Now here, I would argue that gravel is a very bad metaphor for base pairs.  The 
salient properties of the elements of gravel is that the particles are more or 
less uniform in shape free to move with respect to one another , and not easily 
compressed and broken.  Base pairs are of significantly different shapes, bind 
together importantly with each other and other substances, do not move freely 
with respect to one another,  and can readily be crushed and broken.  So, the 
argument would run, thinking of base pairs as gravel will lead to more errors 
than thinking of them as, say, dance partners in an elaborate contra-dance.  

 

Nick .  

 

Nicholas S. Thompson

Emeritus Professor of Psychology and Biology

Clark University

 <http://home.earthlink.net/~nickthompson/naturaldesigns/> 
http://home.earthlink.net/~nickthompson/naturaldesigns/

 

From: Friam [mailto:[email protected]] On Behalf Of Marcus Daniels
Sent: Sunday, September 11, 2016 10:33 AM
To: The Friday Morning Applied Complexity Coffee Group <[email protected]>
Subject: Re: [FRIAM] speaking of analytics - data mining

 

 

In anguish, the people invented an entire new profession - Data Mining -  that 
essentially 'crushed' the data stores creating gravel composed of individual 
datums and put the result in a different, more malleable matrix — live gravel 
in cement and sand and water (before the matrix dries). From this new medium 
the people would pluck bits of gravel and place them next to each other an 
proclaim, "Look!
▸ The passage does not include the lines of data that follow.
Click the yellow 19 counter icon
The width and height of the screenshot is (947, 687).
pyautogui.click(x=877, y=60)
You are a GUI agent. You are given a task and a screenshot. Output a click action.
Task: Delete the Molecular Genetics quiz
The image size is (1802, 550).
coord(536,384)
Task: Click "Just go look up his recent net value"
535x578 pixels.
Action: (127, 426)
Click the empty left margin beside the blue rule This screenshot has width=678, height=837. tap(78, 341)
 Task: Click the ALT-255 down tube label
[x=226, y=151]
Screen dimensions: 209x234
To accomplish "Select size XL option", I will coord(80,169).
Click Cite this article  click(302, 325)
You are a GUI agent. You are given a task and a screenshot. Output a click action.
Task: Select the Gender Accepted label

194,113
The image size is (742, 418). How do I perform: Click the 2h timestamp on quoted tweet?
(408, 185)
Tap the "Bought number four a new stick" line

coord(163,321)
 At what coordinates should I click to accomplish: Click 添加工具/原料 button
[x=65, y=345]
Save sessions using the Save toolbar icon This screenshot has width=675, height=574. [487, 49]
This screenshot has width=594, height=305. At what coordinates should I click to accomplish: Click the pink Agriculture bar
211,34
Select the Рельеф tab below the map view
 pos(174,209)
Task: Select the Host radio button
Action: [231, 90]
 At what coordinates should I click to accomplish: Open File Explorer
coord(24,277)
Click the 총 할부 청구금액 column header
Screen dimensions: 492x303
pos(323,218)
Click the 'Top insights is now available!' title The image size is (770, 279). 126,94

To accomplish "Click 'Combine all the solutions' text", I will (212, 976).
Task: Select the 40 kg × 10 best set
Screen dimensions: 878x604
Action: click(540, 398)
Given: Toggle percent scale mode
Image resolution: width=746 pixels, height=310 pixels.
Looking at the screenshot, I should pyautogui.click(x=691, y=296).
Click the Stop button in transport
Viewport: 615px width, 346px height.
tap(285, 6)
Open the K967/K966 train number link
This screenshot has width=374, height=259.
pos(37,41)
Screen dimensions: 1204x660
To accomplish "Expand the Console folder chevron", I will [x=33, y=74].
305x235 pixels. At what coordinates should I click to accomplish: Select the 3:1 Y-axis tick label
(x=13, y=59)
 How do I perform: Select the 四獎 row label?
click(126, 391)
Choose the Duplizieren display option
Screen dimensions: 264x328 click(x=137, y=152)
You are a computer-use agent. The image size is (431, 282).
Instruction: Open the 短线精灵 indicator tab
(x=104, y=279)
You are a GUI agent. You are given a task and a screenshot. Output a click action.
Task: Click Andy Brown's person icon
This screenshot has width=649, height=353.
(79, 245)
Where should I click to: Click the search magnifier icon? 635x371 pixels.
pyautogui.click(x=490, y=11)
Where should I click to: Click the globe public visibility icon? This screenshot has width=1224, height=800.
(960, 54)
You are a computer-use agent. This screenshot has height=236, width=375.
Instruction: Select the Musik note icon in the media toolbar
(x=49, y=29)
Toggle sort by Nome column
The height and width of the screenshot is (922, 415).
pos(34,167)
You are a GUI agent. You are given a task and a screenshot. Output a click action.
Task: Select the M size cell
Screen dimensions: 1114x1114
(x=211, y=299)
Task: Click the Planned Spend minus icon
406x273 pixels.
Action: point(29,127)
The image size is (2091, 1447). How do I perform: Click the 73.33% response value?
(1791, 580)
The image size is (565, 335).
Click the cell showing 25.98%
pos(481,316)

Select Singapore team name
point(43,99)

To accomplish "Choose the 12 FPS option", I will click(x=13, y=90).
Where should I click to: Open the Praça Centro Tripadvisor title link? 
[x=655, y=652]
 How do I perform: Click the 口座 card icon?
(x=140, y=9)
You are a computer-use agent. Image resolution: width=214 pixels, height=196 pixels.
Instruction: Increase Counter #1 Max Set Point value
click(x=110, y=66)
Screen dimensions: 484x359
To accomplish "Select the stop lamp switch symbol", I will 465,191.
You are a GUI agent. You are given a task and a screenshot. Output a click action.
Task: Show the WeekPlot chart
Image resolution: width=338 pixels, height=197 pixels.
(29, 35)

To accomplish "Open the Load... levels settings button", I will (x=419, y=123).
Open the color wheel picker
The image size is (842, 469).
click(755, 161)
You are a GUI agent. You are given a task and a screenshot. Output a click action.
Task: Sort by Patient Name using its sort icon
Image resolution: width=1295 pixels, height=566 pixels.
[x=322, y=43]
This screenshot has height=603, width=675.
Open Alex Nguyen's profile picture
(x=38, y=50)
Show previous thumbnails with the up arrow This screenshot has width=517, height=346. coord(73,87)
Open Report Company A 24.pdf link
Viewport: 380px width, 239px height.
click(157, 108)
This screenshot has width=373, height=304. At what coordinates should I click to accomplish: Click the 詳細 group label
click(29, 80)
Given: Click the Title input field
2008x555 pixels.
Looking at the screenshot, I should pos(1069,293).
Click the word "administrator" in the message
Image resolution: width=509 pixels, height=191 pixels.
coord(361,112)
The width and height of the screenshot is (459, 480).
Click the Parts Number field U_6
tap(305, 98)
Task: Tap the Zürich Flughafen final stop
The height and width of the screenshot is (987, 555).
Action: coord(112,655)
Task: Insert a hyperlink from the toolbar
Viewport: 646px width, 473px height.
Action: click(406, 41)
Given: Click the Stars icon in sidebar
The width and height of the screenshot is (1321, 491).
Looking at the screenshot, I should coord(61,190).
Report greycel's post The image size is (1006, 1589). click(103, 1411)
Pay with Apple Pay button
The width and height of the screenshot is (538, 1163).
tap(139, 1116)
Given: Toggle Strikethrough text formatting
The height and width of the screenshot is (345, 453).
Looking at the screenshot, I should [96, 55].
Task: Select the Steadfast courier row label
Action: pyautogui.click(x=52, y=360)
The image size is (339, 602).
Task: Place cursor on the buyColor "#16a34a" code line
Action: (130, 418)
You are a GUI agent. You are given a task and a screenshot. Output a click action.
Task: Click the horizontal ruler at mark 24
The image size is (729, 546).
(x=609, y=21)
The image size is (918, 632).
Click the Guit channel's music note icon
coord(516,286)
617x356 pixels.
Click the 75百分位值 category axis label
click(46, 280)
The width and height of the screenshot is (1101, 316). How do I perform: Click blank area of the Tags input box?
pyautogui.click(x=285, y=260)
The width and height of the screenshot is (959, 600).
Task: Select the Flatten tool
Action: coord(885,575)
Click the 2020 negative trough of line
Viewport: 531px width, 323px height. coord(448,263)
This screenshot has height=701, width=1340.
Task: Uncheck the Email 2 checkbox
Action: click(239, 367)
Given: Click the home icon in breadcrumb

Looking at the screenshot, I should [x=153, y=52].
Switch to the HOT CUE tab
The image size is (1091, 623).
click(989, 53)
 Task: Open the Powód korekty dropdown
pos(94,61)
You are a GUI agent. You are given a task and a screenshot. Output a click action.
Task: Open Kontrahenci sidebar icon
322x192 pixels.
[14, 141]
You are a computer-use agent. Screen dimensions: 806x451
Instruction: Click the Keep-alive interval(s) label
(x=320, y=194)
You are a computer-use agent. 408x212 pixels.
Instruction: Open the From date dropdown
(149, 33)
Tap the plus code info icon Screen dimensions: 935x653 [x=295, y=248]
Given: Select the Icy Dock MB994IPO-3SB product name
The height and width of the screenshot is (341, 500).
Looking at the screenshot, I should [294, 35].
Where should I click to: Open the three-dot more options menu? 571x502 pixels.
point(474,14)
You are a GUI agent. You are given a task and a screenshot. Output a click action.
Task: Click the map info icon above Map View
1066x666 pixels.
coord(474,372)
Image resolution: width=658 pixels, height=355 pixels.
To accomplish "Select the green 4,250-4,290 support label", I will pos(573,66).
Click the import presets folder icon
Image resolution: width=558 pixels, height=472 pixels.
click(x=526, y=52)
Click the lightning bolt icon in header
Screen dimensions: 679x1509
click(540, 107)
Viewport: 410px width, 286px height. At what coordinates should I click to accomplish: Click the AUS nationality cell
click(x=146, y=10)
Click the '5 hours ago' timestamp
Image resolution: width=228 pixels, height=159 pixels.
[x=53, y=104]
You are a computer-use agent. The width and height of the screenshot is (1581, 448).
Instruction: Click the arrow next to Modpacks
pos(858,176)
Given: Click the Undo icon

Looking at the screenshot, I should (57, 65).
Information!"

 

That’s a funny story, but it overlooks the fact that sometimes all there is, is 
bits of gravel.  Like 3 billion base pairs of the human genome.   There’s no 
“teenage clerk” that has looked at most of it in detail or has much of any 
intuition about what it does.   Similarly, there’s no Rosetta stone for the 
nuances of why different whale species vocalize one way or another.  It’s just 
a process of throwing ideas against the wall and see if they stick.   Computers 
can do that more rapidly than humans can, at least.  Data mining isn’t just for 
developers in industry that can’t figure out how to decompose tables or make 
indices.

 

There are many approaches to modeling information, database normalization is 
one of many.   Information and category theory contribute other approaches.